Very good question and the answer’s really not in. I’ve been at two different workshops that NIH sponsored in the past four weeks on this. There’s no answer, I just want to start with that. So whether the virus is interfering, which we know it does, with the immune system, whether it’s interfering with other, what are called, inflammatory markers, these are things that basically show inflammation in the body in a way that allows cancer cells, if you will, to thrive, I’ll use that word, it’s not very scientific, without other parts of the immune system being able to recognize this is a cancer cell, a malignant cell, and kill it early on. Whether inflammation in the coronary vessels result in more heart disease, more heart attacks—these are theories that a lot of blood that’s been saved from studies that have gone on—SMART, which was a very large trial of 5000 people and other studies—is now being evaluated in the laboratory to try to understand kind of the answer to your question. So “we don’t know” is the real answer.

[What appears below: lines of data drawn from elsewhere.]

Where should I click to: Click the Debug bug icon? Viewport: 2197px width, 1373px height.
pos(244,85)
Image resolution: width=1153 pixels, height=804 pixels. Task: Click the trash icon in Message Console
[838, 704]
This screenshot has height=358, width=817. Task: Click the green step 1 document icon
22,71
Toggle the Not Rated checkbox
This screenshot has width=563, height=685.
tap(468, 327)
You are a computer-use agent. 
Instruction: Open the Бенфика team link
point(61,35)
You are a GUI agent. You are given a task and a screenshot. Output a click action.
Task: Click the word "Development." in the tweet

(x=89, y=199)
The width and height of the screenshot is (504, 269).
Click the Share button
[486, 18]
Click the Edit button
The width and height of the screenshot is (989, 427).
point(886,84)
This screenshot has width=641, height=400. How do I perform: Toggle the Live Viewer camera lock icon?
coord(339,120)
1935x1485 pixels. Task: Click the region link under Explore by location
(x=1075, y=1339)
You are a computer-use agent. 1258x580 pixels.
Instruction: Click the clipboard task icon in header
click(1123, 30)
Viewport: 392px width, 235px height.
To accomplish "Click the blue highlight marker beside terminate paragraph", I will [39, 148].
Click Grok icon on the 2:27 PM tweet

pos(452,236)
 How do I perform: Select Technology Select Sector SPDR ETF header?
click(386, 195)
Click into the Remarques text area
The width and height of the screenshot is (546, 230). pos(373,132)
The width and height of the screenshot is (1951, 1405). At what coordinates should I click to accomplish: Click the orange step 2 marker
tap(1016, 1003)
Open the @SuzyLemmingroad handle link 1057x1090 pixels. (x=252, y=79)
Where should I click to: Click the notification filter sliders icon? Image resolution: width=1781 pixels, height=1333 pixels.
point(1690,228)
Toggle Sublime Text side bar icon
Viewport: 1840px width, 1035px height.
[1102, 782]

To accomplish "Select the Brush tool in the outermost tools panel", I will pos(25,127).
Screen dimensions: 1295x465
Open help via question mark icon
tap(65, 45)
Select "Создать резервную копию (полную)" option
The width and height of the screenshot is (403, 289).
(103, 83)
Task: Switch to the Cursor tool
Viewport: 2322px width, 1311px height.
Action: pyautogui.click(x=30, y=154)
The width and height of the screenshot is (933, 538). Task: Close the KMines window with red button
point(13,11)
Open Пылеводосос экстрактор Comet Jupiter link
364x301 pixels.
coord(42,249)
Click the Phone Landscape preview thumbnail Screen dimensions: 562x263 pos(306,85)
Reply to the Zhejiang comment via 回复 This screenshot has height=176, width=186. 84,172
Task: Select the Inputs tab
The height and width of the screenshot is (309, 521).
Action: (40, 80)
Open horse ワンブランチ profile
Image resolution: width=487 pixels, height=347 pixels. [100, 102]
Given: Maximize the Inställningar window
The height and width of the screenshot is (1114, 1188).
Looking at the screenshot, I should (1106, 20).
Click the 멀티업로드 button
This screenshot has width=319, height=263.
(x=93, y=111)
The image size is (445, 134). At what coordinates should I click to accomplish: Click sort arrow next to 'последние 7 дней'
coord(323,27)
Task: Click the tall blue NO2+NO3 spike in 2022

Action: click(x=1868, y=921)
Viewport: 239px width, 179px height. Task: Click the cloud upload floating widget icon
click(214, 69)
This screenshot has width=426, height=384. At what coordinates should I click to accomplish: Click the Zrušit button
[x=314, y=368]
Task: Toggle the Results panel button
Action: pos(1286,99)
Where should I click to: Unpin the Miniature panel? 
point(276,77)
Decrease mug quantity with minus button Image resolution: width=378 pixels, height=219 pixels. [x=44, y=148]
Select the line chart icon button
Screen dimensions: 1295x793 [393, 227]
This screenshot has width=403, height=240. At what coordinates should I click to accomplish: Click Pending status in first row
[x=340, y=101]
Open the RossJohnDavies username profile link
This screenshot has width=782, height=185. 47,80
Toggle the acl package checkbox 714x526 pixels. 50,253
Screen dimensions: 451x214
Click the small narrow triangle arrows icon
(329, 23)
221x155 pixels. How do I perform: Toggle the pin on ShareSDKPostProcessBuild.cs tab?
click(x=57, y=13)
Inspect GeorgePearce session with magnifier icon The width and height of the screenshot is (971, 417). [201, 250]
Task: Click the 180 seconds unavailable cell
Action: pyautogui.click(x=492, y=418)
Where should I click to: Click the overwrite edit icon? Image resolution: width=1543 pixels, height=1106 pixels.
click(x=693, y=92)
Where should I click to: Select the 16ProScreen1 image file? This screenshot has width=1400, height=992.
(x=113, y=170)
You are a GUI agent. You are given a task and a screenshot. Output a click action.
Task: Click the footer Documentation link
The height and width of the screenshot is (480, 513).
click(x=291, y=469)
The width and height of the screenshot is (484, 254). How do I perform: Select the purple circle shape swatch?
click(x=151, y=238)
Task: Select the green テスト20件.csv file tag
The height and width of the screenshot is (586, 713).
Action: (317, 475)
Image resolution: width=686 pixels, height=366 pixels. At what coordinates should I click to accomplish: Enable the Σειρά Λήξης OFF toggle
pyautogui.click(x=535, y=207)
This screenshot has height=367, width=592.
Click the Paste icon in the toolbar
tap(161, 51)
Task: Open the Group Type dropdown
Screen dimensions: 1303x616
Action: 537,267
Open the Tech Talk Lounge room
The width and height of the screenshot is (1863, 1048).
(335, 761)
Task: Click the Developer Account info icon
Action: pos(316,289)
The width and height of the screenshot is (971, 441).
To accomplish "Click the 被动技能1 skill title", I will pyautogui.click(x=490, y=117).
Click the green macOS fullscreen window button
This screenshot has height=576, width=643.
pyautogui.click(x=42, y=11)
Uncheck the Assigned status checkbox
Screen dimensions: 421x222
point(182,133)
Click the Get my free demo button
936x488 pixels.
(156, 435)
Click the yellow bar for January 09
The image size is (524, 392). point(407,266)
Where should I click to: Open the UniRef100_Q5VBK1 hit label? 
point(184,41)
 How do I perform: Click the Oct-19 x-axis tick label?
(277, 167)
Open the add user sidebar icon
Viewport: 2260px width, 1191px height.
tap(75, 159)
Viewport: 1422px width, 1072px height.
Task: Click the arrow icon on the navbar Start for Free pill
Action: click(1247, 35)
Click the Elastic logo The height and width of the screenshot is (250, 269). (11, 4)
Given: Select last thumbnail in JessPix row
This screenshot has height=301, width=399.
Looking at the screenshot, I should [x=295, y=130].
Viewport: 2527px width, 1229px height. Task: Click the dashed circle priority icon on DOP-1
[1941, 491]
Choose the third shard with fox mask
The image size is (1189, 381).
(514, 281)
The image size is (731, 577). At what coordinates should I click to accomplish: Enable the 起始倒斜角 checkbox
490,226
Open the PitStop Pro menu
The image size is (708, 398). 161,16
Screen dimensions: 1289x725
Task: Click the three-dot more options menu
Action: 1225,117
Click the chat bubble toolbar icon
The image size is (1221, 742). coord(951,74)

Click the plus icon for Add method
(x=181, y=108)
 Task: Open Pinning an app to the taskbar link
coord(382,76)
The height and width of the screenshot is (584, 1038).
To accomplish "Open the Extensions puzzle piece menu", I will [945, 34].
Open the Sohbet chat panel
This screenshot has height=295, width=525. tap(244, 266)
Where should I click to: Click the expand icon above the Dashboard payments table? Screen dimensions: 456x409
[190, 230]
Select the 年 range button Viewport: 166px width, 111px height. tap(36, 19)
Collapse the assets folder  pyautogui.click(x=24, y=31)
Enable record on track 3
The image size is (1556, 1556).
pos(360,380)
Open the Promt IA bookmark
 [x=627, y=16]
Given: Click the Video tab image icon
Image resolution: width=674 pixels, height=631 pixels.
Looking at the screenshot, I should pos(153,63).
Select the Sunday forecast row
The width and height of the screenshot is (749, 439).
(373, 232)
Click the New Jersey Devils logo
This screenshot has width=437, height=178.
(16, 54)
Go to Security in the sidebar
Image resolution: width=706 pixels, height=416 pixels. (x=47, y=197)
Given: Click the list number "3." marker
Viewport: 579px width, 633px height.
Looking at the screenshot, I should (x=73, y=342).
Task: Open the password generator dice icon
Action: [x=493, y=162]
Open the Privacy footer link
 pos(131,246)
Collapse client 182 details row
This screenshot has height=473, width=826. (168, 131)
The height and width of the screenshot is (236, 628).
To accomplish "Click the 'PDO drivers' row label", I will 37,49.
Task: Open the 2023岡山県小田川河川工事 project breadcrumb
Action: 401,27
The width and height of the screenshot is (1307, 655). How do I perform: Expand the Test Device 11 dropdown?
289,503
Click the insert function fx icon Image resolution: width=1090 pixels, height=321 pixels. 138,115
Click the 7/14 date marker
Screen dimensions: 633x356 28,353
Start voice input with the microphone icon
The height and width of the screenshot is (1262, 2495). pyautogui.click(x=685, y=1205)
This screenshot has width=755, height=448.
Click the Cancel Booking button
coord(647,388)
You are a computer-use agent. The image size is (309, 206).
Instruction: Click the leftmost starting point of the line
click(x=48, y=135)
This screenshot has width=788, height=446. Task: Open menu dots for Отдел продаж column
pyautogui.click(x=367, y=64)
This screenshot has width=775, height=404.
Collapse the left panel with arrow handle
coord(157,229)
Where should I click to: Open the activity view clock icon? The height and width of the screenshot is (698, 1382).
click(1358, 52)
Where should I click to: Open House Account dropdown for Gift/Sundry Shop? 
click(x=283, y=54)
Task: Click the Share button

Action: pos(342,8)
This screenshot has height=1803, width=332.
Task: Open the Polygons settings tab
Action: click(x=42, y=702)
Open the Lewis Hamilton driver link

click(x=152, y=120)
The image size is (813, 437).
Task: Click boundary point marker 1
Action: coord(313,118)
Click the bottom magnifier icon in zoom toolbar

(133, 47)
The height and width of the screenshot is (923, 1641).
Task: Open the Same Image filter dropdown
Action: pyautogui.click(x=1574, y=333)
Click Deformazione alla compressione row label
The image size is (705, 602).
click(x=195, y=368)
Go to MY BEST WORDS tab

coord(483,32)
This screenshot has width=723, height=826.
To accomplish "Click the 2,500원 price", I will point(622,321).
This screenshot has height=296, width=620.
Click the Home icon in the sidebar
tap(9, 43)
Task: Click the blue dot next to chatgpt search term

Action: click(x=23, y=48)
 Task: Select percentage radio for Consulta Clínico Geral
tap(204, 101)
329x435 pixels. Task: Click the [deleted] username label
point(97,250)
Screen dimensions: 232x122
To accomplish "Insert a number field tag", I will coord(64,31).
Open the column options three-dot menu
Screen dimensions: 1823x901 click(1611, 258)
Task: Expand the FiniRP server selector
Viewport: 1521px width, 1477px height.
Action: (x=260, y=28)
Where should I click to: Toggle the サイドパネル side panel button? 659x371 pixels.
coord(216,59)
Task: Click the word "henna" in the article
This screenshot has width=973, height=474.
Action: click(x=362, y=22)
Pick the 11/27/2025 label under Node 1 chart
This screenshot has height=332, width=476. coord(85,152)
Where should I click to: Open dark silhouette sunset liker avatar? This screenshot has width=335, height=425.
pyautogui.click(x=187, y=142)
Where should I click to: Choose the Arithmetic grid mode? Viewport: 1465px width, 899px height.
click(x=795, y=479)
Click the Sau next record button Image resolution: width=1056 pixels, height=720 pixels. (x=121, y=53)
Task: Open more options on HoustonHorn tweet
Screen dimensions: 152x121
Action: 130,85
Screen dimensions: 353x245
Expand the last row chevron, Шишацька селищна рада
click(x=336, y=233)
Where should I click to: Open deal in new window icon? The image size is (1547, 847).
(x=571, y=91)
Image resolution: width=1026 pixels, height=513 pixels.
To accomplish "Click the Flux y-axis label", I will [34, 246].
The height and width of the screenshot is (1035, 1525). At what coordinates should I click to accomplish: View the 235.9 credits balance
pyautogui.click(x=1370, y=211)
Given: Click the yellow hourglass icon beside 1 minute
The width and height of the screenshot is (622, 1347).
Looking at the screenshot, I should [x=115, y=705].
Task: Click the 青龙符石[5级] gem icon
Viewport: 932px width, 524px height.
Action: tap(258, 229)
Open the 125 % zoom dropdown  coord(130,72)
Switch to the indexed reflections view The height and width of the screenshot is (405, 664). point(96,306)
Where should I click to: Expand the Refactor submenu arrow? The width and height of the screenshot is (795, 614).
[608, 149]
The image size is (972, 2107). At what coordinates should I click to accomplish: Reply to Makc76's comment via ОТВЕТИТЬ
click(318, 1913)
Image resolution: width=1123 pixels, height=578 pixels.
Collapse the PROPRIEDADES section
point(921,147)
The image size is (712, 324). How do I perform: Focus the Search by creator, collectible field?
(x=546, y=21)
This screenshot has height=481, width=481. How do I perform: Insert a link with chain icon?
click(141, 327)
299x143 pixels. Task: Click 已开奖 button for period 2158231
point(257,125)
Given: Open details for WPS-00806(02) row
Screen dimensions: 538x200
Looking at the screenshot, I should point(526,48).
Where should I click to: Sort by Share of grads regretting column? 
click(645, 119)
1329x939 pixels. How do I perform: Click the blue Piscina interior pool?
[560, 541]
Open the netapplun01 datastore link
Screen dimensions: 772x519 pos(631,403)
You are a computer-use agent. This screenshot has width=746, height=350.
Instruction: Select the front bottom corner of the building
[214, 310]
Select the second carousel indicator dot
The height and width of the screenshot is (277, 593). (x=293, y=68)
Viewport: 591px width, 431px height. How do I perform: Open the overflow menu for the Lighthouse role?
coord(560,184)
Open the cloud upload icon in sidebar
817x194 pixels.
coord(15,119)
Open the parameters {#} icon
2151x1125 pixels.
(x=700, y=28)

So now people are finally talking about launching a trial. They’ve given it a great name. It’s called START, but what’s the status on it? Are they still arguing about it?
So it’s called START, Strategic Timing of Antiretroviral Therapy. It would be targeted at people with high CD4 cells of over 500 half of whom would start immediately and half would wait until they reached 350.
CD4 cells, 350. Correct. NIH has stated that they’re interested in the study. It’s going through the final approvals and sign-offs so that all studies that the NIH sponsors, while the outside investigators create the study, inside NIH they want to make sure that it’s good science, and that’s appropriate. So it’s going through those stages now. Dr. Fauci, when asked this evening by one of the TAG members, Mark Harrington, “would he fund the study?” said “yes,” they plan on funding the study. So I’d say it’s in negotiations in terms of the final design, the final amount of funding but we hope to actually be enrolling patients by hopefully October/November.
It was a pretty dramatic moment when Mark mentioned that he had been in Fauci’s office in 1997, asking him to do the same trial and Fauci said, “Sure I want to do it.” But it never happened and he said it never got to his desk, basically.
Basically he said that, but in some ways I think it probably would have come up with a different answer back then. The drugs we have now are clearly more affective, easier to take and less toxic. So back then if people with very high CD4s had started on therapy, many of them would have stopped therapy fairly early and I don’t think that would be the situation today. So for whatever reason it didn’t happen then, it was probably was good that it didn’t.
One last question. There was a lot of discussion also about the possible public health benefits of starting a larger group of people earlier on treatment in the sense that we would actually reduce HIV transmission.
Yeah, that was quite exciting work from Julio Montaner in British Columbia. His group is apparently modeling what would the benefit be, and I think most people agree there would be a lot of benefit without question, but that we shouldn’t treat people who don’t benefit themselves. There’s good data that people who are on antiretroviral therapy with low viral loads are less able to transmit the virus, so looking at a population, the more people on therapy, the less transmission there’d be. It’s still not 100% safe, people need to use appropriate precautions, but it would still be a positive gain if one could show that the individual benefits as well as society.
Well thank you very much and thank you for your stimulating talk tonight on this endless pendulum of when to start treatment.